Deep Dive: How the Court Reached Its Decision
Court’s Reasoning on Horizontal Privity
The court reasoned that horizontal privity existed because the restrictive covenant was made in connection with the conveyance of land from Tuscarora Farms to Virginia Bank & Trust Company (VB&T). It highlighted that horizontal privity is established when a covenant is part of a transaction involving the transfer of land. The court noted that both the contract of sale and the Declaration were executed as part of the same transaction, which included the conveyance of Lot Al, thereby satisfying this requirement. The court found that Franklin Properties, which was connected to Tuscarora Farms, was also a party to the Declaration and that this connection established the necessary horizontal privity. The court thus rejected Tuscarora Marketplace's assertion that no interest in land was conveyed to or from Franklin Properties, concluding that the covenant was indeed linked to the land transaction.
Court’s Reasoning on Touching and Concerning the Land
The court determined that the Declaration "touched and concerned" the land by directly impacting its use and value. It explained that a covenant must relate to the land's nature, quality, or value to meet this requirement. The court assessed the burdens and benefits of the covenant, noting that the restrictions imposed by the Declaration limited the types of businesses that could operate in the Shopping Center, which would affect its market value. The court emphasized that the restrictions were more than personal covenants, as they served a legitimate purpose of protecting FNB’s banking operations from competition. It stated that the restrictions were not a general restraint of trade, as they did not prohibit all businesses but specifically targeted certain financial institutions. The court concluded that the restrictions were reasonable and enforceable, thus affirming that the Declaration did indeed touch and concern the land.

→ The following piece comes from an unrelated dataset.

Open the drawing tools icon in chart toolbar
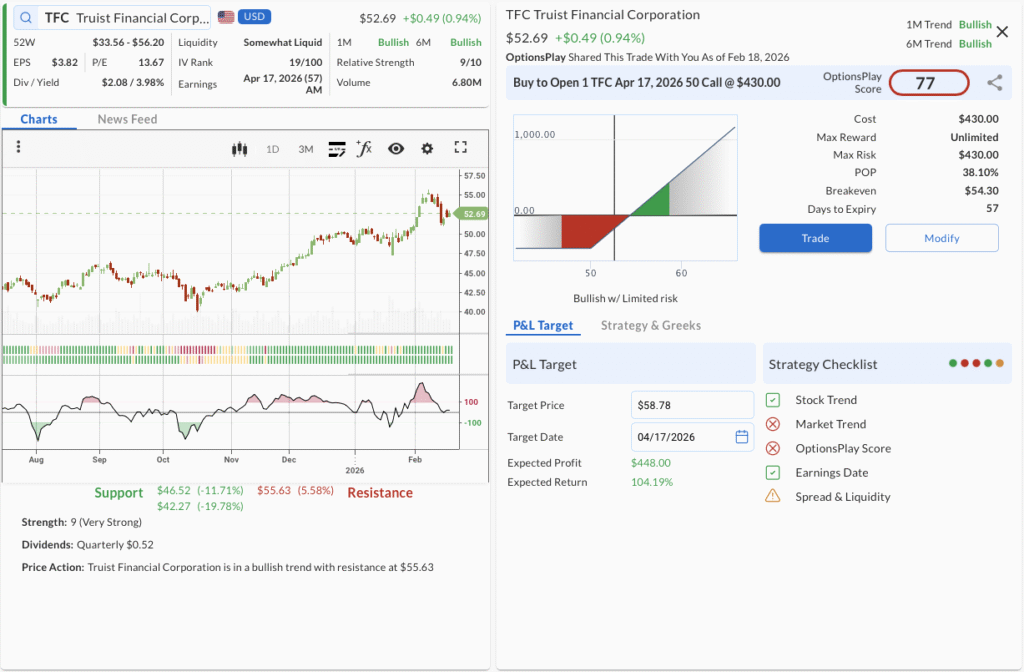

Court’s Conclusion on Enforceability
The court affirmed the circuit court's ruling that the Declaration was an enforceable restrictive covenant against Tuscarora Marketplace. It found that the evidence supported both the existence of horizontal privity and the Declaration's ability to touch and concern the land. By establishing these critical elements, the court upheld the enforceability of the restrictions set forth in the Declaration, which were designed to protect FNB's interests. The court noted that the recorded nature of the Declaration provided Tuscarora Marketplace with notice of the restrictions upon acquiring the Shopping Center. Consequently, the court concluded that it was appropriate to grant summary judgment in favor of FNB and maintain the temporary injunction against Tuscarora Marketplace and URW.